播磨 姫路城



お城のデータ
所在地 兵庫県姫路市本町
遺 構 天守以下櫓、門、曲輪、石垣、堀
形 式 平山城 築城者: 赤松貞範 築城年代: 正平元年


見 ど こ ろ

 世界文化遺産にも指定されている国宝姫路城。 『さすが姫路城。
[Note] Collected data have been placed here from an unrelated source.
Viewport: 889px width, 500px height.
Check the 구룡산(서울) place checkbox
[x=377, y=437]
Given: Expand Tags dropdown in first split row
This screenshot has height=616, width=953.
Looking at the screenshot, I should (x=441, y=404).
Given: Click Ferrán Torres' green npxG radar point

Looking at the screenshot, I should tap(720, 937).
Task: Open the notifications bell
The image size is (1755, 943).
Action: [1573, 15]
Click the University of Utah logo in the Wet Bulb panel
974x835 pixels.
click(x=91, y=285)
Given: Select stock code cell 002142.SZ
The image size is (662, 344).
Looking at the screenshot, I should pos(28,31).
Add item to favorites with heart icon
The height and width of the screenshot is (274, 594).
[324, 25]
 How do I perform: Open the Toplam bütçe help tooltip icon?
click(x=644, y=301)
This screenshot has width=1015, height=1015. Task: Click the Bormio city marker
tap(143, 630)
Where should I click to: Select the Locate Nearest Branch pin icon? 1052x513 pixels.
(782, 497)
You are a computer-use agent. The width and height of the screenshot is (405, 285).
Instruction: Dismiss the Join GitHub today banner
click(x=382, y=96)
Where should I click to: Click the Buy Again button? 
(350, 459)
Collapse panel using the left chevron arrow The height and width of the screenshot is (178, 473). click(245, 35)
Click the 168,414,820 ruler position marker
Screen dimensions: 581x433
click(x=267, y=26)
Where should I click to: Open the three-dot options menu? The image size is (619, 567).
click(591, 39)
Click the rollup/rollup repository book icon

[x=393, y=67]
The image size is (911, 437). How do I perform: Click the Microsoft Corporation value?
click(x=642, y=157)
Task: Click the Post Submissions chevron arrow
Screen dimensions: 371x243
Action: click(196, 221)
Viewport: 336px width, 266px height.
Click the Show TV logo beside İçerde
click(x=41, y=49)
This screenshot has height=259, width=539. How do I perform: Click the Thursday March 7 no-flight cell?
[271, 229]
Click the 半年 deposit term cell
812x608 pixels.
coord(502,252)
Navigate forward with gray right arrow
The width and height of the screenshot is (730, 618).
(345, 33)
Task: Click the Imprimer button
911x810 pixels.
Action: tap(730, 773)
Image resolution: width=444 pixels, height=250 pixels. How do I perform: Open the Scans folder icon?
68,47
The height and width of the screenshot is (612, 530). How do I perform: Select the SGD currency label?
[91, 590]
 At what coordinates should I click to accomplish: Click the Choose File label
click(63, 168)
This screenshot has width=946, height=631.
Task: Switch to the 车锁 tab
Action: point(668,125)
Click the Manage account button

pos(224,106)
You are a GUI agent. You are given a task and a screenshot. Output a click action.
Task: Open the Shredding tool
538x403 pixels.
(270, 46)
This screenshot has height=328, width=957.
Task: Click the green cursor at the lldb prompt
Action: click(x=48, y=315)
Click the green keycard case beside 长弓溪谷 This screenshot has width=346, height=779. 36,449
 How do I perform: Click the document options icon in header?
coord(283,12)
』 何度訪れても、何時間いても見飽きることはない。  訪れるたびに新しい発見がある。

 姫山にそびえる五層の大天守と3基の小天守、菱の門を初めとする城門、化粧櫓などの櫓の数々、見どころだらけだ。

 石垣の城壁、要所要所に建つ櫓や城門、そして天守。 日本のどの城を訪れても見ることの出来ない光景が、姫路城にはある。 どこの城も規模の差こそあれ、明治の廃城までこのような姿であったのだろう。

 頭の片隅にこの光景を思い浮かべながら、どの城を訪れても、その城の築城当時の光景を思い浮かべることが容易になるだろう。

 姫路城の縄張りは、天守の建つ姫山山頂を中心に時計と逆回りに渦巻き状に曲輪・堀が配置されている。 渦巻き状の縄張りの城は、姫路城と江戸城(時計回り)の2城だけだ。

 それと、姫路城の特徴の一つに、「攻め寄せる敵にいかに背後を見せさせるか」を工夫した複雑な縄張りが上げられる。

 このことを思いながら菱の門から天守へと歩く。 何気なく後を振り返って見ると、そこには必ず城壁や櫓の鉄砲狭間が見える。

 もう一つの工夫が、攻める敵の心理を突いた巧妙な縄張りだ。 菱の門から天守を目指して上へ上へと登って来た敵。 天守に通じる最後の関門、水の一門〜2門へと通路は狭く、しかも下っている。 勢い付いている敵は、ここが天守に至る通路とは思いづらい。 正に心理作戦だ。

 姫路城の見どころは、内郭だけではない。 城の周囲を散策することをお薦めする。

 JR姫路駅と桜門の中間点、中堀を埋め立てて国道2号線が東西に走っている。 そして国道に沿って北側に今も土塁が累々と残り、要所には今も城門の石垣が立派に残っている。  


歴     史

 正平元年、播磨守護赤松則村の次男貞範が、南朝方に備えるために築城し、家老小寺氏が代々この城を守った。

 戦国時代に入ると、小寺氏の家老黒田氏が3代に渡り在城した。 この3代目が黒田孝高(如水)である。 織田氏の播磨侵攻が開始されると、黒田孝高は秀吉の軍師として播磨平定に活躍する。 天正8年に羽柴秀吉に姫路城を譲り渡し、孝高は御着城を居城とした。

 秀吉は、黒田氏時代の姫路城を近世城郭へと、浅野長政に縄張りさせ、黒田孝高を普請奉行として修築し、現在の大天守の位置に三層の天守をも設けた。

 秀吉の後、弟秀長の居城となるが、秀長が大和郡山城に移ると、北の政所の兄木下家定が入城して、25,000石を領した。
 慶長5年、関ヶ原の戦功により、徳川家康に女婿でもある池田輝政は、三河吉田から播磨一国52万石を領して姫路に入封する。

 翌年より輝政は、52万石の太守に相応しい城へと大修築を開始する。 慶長14年に大天守を始め一応の完成を見た。 

 その後、池田氏は輝政−利隆−光政と3代続くが、光政幼少のため因幡鳥取へと移封となった。

 元和3年、本多忠政が伊勢桑名から15万石で入封する。 忠政は、西の丸他の増築工事を行い、今に残る姫路城を完成させた。 現在も残る西の丸化粧櫓は、忠政の嫡男忠刻に嫁いだ千姫の化粧料によって建てられたと言われている。 

 幕府は、山陽道の要として特に姫路を重要視し、本多・松平・榊原と譜代の重鎮が代々配された。

 寛延2年、酒井忠恭が上野前橋から15万石で入封し、以後10代続いて明治に至った。


お城へのアクセス
鉄 道: JR山陽本線姫路駅〜バス/大手門前
 車 : 山陽道姫路東IC〜播但道花田IC〜国道372号線
駐車場: 桜の門前に有料駐車場を利用。


ひとくち MEMO
世界文化遺産、朝から夕方まで一日居ても見飽きることのないお城。